2. **Balancing the Forces:** At terminal speed, the force pulling the wire down the slope is exactly equal to the magnetic force pushing it up the slope. So we set them equal:
$$mg \sin\theta = F_B$$

3. **Putting it all together:** Now, let's substitute the magnetic force $$F_B = IlB$$ into our equation:
$$mg \sin\theta = IlB$$
And we already know what $$I$$ is from part 'a' ($$I = \frac{Blv}{R}$$). So let's put that in too! Remember, at terminal speed, $$v$$ becomes $$v_{\text {term }}$$.

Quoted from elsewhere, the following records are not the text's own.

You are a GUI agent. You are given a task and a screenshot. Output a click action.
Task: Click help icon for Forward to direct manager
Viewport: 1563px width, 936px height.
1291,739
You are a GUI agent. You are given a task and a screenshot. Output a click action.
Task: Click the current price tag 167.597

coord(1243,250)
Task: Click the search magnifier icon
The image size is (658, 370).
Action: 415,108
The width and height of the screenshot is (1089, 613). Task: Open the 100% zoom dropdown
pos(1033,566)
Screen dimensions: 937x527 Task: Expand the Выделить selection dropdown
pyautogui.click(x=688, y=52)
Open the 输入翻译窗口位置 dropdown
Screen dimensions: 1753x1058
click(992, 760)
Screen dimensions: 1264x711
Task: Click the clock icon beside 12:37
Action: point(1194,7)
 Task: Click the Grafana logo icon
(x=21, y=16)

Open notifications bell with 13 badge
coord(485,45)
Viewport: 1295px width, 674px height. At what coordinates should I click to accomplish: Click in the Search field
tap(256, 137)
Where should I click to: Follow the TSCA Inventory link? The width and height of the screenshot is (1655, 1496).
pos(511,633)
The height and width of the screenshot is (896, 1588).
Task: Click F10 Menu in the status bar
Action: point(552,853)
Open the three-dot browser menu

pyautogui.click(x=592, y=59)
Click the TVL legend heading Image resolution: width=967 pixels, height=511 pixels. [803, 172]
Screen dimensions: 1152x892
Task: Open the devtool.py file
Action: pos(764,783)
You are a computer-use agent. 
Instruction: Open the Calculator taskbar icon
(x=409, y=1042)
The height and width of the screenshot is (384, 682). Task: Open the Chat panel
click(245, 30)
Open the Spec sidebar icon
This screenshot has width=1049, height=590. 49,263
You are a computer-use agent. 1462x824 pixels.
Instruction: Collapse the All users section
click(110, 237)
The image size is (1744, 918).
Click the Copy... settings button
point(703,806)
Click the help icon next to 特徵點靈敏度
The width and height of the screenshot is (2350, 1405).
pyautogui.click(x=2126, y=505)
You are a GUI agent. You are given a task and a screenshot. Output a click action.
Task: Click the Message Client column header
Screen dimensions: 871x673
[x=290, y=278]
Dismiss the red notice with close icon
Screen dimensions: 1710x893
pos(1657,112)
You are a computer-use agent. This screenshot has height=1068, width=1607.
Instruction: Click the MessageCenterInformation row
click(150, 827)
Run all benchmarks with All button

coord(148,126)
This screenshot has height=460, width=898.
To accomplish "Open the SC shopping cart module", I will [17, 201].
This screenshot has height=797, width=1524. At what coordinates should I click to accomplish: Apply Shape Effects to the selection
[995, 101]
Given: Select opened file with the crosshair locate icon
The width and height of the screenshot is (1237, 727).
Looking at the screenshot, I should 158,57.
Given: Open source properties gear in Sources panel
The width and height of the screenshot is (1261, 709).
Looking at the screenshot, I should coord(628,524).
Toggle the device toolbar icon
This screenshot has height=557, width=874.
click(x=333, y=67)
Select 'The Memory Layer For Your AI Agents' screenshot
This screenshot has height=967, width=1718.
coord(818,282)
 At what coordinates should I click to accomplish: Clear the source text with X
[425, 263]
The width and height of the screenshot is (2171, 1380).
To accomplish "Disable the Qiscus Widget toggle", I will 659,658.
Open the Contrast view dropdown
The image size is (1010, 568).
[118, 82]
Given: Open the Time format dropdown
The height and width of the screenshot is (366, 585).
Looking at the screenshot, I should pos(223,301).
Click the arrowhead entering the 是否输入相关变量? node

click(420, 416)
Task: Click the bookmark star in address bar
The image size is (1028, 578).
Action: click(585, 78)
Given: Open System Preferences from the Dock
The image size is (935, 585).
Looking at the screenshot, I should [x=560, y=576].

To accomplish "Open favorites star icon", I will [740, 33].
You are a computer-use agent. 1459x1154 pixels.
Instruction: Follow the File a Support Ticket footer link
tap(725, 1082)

$$mg \sin\theta = \left(\frac{Blv_{\text {term}}}{R}\right)lB$$

4. **Simplifying and Solving for $$v_{\text {term }}$$:** Let's clean up the right side of the equation:
$$mg \sin\theta = \frac{B^2l^2v_{\text {term}}}{R}$$
Now, we just need to get $$v_{\text {term}}$$ all by itself. We can multiply both sides by $$R$$ and then divide both sides by $$(B^2l^2)$$:
$$v_{\text {term}} = \frac{mgR\sin\theta}{B^2l^2}$$
And that's our terminal speed! Isn't that neat how all the forces balance out?